**Task to carry out**. Where a line in the material beneath contains "computer", count it. Give the number only.

**Dataset content**.
□ □ □ □ □ □ □

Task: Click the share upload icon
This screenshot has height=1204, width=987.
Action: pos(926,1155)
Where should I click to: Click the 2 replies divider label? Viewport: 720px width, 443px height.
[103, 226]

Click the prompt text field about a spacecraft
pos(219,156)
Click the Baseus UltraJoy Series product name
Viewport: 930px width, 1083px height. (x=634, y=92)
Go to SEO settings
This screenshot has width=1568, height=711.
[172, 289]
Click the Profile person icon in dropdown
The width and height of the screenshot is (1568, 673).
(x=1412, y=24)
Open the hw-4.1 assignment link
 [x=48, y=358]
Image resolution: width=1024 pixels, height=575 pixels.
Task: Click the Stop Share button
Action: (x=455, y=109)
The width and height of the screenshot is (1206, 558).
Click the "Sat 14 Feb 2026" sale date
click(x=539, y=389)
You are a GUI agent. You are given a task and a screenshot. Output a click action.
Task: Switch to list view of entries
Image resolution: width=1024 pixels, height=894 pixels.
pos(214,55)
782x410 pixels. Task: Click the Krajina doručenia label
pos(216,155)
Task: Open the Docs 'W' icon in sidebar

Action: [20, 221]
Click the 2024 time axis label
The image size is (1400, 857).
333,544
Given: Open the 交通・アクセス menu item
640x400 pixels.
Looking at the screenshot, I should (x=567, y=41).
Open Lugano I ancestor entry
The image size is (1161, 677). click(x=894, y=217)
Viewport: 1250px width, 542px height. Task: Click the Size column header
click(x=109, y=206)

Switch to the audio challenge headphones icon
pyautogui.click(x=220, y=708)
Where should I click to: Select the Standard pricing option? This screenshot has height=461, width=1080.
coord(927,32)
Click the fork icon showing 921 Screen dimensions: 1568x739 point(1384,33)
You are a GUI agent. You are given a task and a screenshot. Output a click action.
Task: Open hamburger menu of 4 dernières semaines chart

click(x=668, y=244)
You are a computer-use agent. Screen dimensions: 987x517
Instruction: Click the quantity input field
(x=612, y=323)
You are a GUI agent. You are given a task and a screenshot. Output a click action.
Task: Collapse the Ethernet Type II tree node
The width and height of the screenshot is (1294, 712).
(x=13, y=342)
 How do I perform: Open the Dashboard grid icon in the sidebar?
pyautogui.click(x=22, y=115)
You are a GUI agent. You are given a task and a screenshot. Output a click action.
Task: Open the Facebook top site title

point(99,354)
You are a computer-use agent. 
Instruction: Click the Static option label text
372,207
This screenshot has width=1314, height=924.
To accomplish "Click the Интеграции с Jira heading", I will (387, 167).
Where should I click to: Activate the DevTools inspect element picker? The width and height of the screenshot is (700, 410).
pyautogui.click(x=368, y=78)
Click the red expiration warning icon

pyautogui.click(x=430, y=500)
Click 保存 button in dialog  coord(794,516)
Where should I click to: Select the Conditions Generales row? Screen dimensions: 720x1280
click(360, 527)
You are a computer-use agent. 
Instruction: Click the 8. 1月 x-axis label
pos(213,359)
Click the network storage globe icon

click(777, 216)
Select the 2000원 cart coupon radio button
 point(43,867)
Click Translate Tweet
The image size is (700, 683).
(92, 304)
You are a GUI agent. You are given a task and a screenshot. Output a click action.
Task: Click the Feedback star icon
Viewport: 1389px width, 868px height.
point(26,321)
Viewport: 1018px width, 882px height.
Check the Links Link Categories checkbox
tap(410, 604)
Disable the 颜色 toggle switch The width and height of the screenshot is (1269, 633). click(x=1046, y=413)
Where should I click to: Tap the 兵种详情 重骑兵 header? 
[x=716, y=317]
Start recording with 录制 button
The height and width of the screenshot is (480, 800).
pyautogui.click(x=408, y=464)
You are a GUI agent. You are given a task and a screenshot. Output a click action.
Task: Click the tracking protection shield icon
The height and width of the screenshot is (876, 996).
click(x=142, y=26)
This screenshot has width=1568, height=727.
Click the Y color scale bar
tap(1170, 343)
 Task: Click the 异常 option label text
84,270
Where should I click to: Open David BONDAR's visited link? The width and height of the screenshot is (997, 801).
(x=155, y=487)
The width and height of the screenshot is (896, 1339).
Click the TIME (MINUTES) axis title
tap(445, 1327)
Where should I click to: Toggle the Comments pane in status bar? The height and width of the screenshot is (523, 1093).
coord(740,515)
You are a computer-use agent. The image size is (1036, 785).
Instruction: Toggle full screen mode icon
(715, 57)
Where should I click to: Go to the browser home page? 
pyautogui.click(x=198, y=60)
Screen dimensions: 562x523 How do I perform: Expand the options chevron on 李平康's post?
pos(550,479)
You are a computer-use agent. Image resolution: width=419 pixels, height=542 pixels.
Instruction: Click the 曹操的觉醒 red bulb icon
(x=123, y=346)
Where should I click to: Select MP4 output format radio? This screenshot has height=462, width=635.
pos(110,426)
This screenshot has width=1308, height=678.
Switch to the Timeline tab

□ □ □ □ □ □ □

**Expected output**. 5